§ Task set:
**a)** From the arsenic-removal extract, list every chemical compound the Materials and Methods section names as used in the experiments, leaving out water.
**b)** Render this sentence from the arsenic-removal extract in Spanish: "Settlement is a well-known mechanism in the context of iron precipitation and iron removal."
**c)** Decide whether each statement agrees with the arsenic-removal extract. Answer yes or no for each, and quote the words from the extract that settle it.
(i) The experiments began with an As (III) concentration of 0.2 mg/l.
(ii) The chemicals were purified before the experiments.
(iii) Shen's study found that sedimentation removed most of the arsenic after 24 hours.

§ Extract provided:

Arsenic occurs in water as Arsenate and Arsenite depending on the pH and redox potential in natural waters [3]. The thermodynamically stable forms are As (V) in oxygenated surface water and As (III) in reducing groundwater. However, both forms can occur together in both environments due to the slow oxidation and reduction Kinetics [2]. It is already known from previous studies [1,2] that coagulation precipitation is a very effective and frequently applied technique in arsenic removal. In this technique, addition of coagulant facilitates the conversion of soluble arsenic species into insoluble products through co precipitation and adsorption. Adsorption of arsenic onto Fe(OH)3 and FeCl3 has been shown to be an effective method for removing arsenic [5]. Settlement is a well-known mechanism in the context of iron precipitation and iron removal. It was suggested that where arsenic removal depends on iron precipitation, the setting time must exert a major influence on the removal process. A study carried out by Shen [8] with just arsenic containing water showed that sedimentation could only remove 8.7% arsenic after 24 h settlement. Thus, arsenic removal through iron adsorption and settlement may be laid down as low- cost technique in underdeveloped countries to floodplains as maximum risk site for arsenic contamination in both surface and groundwater.

Materials and Methods

Laboratory distilled water was used for the preparation of the standard and sample waters. The Chemicals employed for the experiments were general purpose grade (GPR) and used without any purification. Solution of arsenic trioxide (1 mg/ml) in 0.5 m/l HCl and FeCl3 for Fe was taken. Alkalinity was maintained with 0.01 M/ l NaNo3 and 0.1 gm/ l NaHCo3. PH was provided by adding 0.1 M NaOH. All glassware was cleaned by soaking 10% HNO3 and rinsed three times with pure water. Values of the parameters(Arsenic, pH and iron/arsenic ratio) were chosen to be range found in Bihar. Experiments were carried out with initial AS (III) concentration of 0.2 mg/l, Fe dosage of 4.0 mg/l and PH =7.5. Mixing is a stage to ensure aeration, induce flocculation as well as assuring dispersion of the chemicals. Both mechanical mixing and filtration was introduced for reference purposes. But, the prime focus of the study was to exploit sedimentation as a means of achieving solid- liquid separation following the arsenic-iron compound.

§ Information provided:
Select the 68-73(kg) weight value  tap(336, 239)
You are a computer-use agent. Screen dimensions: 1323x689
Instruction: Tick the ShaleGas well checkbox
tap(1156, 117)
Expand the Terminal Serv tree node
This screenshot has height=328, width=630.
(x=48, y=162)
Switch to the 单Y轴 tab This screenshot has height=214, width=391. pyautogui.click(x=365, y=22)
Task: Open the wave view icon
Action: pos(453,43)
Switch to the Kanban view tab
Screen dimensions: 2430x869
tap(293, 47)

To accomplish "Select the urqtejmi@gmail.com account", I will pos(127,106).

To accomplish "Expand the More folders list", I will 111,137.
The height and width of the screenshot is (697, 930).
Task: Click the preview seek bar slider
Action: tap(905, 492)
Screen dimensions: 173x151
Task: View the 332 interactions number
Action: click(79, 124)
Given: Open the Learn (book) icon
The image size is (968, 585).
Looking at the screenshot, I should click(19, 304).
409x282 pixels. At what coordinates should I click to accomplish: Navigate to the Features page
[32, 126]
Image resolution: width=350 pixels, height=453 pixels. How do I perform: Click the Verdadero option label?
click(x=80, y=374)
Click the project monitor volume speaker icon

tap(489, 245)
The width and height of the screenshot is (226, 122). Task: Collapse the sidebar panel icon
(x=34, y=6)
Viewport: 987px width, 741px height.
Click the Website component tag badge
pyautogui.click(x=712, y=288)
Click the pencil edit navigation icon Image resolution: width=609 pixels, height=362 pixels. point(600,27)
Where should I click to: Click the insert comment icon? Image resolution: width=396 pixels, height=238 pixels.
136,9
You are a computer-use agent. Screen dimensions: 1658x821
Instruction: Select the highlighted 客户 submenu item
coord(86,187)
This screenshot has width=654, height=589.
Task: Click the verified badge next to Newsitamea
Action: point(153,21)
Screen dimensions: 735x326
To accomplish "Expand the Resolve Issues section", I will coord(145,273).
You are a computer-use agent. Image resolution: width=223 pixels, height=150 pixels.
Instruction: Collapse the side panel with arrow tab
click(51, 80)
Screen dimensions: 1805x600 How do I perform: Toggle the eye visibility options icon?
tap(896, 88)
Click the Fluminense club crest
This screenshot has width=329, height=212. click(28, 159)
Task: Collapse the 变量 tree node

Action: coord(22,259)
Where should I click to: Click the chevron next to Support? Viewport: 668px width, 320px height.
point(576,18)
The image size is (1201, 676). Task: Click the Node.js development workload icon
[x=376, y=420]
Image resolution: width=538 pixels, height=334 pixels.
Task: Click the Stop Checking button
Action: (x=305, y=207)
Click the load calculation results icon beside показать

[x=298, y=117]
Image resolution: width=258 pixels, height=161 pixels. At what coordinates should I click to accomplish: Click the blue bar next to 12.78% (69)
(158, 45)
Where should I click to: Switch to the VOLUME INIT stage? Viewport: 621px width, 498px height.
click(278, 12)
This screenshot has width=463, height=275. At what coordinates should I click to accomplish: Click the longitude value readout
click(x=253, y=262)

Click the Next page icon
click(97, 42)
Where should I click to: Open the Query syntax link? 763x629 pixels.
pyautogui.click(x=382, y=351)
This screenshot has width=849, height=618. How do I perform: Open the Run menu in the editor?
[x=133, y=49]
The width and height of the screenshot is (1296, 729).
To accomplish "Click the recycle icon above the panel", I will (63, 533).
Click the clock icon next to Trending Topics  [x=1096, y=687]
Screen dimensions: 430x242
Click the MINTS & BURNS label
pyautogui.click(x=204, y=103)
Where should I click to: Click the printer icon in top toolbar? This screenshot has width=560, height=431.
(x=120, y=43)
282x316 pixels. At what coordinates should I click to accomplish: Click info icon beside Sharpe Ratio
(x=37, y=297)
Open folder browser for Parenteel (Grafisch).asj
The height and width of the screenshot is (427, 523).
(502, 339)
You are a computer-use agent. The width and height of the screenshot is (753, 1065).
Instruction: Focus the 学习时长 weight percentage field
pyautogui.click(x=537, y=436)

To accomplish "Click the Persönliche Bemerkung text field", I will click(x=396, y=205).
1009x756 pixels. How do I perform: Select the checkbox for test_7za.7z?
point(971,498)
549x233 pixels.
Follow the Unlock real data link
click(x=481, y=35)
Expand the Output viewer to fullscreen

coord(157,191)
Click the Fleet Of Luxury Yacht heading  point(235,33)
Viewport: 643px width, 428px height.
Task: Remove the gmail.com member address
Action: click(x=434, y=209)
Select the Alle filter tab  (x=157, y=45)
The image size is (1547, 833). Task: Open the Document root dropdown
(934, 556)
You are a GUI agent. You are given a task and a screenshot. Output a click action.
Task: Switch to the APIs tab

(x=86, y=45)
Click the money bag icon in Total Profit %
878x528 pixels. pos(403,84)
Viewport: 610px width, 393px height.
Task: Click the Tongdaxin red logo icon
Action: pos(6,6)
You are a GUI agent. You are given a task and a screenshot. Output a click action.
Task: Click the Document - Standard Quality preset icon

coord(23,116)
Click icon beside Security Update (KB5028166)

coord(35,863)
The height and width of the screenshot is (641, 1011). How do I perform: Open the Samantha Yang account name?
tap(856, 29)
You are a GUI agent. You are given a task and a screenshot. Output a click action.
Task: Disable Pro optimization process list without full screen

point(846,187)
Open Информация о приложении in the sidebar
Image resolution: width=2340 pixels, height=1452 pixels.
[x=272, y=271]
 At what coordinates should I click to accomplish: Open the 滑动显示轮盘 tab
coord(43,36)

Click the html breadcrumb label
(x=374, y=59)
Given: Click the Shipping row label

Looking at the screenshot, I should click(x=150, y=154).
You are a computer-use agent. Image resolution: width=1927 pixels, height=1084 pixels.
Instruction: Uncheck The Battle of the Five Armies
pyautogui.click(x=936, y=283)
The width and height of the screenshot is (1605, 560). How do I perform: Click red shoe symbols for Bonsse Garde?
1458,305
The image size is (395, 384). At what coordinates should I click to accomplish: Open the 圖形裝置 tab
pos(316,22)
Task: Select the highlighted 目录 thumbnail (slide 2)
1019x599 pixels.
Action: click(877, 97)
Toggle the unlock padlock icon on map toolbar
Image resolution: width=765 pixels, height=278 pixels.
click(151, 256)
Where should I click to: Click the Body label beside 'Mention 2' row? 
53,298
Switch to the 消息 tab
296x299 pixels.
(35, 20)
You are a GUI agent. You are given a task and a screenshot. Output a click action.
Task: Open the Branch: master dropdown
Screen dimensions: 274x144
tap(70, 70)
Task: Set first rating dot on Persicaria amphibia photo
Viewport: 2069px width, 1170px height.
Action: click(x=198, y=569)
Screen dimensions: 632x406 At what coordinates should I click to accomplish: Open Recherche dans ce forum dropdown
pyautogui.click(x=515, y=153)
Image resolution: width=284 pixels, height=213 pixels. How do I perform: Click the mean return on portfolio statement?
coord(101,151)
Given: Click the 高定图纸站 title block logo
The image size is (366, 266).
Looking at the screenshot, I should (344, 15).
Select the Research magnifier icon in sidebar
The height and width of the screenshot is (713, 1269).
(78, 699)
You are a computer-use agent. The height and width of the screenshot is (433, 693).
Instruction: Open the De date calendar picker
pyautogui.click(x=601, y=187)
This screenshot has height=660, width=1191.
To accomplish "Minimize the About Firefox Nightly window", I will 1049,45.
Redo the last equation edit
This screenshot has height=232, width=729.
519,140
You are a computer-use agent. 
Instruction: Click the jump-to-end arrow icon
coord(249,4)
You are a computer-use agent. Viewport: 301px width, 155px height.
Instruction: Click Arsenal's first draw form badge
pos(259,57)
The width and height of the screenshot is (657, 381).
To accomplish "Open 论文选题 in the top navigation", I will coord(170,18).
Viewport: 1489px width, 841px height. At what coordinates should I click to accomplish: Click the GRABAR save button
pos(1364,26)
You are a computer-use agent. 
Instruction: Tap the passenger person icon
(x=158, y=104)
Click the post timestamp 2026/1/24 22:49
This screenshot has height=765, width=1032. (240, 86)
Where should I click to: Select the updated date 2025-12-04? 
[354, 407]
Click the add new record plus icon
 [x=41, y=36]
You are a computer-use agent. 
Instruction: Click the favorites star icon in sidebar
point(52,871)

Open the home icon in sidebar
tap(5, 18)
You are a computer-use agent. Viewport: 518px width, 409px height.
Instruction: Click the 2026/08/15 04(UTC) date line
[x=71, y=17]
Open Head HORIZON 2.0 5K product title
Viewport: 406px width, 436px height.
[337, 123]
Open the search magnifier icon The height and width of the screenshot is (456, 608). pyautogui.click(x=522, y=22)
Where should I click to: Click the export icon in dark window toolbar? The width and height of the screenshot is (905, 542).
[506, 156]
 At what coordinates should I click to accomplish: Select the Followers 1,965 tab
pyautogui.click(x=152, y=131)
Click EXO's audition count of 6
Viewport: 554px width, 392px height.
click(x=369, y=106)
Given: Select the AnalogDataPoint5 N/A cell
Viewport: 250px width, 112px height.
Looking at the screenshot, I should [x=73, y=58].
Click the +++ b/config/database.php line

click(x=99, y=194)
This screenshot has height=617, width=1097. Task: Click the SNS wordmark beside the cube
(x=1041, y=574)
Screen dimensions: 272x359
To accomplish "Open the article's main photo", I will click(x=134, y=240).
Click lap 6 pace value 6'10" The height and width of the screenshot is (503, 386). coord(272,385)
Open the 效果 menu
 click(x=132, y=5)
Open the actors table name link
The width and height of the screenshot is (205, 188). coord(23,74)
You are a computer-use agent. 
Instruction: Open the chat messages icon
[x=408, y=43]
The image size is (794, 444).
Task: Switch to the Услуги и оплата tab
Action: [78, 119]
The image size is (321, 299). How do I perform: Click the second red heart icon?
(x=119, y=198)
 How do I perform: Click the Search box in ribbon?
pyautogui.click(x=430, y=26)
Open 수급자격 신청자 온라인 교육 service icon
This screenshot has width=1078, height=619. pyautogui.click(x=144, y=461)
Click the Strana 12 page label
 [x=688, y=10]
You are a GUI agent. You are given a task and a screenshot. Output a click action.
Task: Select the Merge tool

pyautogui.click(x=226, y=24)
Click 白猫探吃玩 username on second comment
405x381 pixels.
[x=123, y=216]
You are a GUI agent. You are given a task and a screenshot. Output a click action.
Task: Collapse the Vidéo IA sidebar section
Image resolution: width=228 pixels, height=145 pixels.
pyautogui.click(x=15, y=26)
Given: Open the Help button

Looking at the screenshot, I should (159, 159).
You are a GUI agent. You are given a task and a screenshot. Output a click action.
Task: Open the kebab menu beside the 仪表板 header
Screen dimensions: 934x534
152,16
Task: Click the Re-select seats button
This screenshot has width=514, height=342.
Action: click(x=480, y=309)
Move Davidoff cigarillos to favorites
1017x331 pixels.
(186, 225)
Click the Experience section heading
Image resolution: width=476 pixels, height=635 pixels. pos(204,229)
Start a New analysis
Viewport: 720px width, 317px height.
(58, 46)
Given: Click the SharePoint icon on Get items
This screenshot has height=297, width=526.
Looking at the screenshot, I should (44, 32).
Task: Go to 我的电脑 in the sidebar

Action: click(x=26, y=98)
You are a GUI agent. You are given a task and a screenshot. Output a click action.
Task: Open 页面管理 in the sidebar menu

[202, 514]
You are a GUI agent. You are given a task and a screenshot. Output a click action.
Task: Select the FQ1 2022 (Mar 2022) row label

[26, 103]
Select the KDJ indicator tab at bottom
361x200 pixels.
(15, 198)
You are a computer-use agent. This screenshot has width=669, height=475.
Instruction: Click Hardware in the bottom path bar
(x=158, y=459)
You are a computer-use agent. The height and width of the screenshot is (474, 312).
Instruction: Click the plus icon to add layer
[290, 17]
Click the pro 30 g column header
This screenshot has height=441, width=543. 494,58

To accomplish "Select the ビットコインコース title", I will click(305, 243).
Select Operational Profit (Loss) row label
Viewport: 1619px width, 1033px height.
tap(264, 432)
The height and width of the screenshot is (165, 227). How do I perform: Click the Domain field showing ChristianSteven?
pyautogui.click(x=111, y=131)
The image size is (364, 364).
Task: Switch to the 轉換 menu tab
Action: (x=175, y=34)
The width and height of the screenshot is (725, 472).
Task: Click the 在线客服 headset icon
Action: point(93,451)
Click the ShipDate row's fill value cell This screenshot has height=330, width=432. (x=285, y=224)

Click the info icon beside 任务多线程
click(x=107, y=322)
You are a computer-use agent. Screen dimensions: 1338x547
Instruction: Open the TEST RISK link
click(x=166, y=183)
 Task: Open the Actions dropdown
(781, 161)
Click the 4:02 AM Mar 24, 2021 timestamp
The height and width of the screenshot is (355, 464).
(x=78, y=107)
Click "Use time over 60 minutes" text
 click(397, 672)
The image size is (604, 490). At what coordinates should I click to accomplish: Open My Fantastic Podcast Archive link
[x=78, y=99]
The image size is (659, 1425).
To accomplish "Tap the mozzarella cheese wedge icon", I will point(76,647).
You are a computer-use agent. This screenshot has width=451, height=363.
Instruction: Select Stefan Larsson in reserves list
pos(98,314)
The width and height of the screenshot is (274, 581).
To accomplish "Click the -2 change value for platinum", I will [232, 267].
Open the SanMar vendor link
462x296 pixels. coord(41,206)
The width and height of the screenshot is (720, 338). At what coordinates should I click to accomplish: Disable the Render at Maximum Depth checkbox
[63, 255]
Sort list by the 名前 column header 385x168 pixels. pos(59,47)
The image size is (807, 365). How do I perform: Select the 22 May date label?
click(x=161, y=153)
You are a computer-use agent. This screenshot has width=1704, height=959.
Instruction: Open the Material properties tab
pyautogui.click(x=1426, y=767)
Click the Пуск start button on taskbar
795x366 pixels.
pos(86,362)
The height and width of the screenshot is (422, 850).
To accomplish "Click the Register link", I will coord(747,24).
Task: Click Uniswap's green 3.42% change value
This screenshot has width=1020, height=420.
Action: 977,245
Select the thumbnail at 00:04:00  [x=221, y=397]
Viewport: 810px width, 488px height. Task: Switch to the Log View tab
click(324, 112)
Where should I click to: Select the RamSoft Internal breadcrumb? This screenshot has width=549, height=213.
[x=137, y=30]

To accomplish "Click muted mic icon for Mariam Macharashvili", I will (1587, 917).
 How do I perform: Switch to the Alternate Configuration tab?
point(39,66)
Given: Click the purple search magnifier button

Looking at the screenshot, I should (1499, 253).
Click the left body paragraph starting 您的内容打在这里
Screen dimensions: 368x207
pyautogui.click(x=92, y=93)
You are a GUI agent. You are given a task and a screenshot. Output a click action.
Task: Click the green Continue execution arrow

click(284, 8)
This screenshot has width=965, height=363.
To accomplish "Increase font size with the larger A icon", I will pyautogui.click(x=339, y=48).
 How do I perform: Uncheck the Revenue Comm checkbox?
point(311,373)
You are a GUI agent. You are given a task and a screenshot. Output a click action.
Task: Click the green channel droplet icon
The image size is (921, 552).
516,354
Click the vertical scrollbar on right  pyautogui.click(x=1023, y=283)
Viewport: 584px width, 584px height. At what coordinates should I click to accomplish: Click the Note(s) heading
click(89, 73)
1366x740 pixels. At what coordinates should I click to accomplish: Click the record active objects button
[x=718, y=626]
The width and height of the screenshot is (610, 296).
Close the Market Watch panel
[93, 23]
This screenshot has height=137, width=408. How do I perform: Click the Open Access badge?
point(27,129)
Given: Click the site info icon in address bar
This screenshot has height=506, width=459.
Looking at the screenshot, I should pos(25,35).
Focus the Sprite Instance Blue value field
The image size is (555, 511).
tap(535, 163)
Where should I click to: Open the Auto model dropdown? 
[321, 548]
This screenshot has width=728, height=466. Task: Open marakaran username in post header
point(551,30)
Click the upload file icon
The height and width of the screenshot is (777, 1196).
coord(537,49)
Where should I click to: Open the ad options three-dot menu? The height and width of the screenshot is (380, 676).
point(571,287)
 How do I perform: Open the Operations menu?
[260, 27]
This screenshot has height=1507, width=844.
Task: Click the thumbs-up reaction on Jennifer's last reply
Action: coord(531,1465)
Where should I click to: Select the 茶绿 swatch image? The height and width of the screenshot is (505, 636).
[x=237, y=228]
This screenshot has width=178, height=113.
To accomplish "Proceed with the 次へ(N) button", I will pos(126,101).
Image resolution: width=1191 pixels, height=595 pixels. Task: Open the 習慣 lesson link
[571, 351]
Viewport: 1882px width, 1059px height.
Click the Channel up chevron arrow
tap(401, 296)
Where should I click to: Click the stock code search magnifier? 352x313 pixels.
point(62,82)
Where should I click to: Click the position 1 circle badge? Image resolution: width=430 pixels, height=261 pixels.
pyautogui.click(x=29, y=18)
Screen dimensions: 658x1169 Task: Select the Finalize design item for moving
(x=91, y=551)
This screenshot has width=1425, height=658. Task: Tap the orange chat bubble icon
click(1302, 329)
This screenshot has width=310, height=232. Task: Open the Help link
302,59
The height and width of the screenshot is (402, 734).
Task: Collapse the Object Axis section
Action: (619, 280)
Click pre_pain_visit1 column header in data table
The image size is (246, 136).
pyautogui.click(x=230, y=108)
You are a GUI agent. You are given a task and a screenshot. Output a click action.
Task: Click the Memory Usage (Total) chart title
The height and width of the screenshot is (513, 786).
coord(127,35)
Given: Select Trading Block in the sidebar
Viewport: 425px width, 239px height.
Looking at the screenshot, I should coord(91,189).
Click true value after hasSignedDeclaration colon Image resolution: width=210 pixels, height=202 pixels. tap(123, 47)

§ Answers below:
**a)**
- arsenic trioxide
- HCl
- FeCl3
- NaNo3
- NaHCo3
- NaOH
- HNO3

**b)** La sedimentación es un mecanismo bien conocido en el contexto de la precipitación y la eliminación del hierro.

**c)**
(i) Yes: "Experiments were carried out with initial AS (III) concentration of 0.2 mg/l"
(ii) No: "used without any purification"
(iii) No: "sedimentation could only remove 8.7% arsenic after 24 h settlement"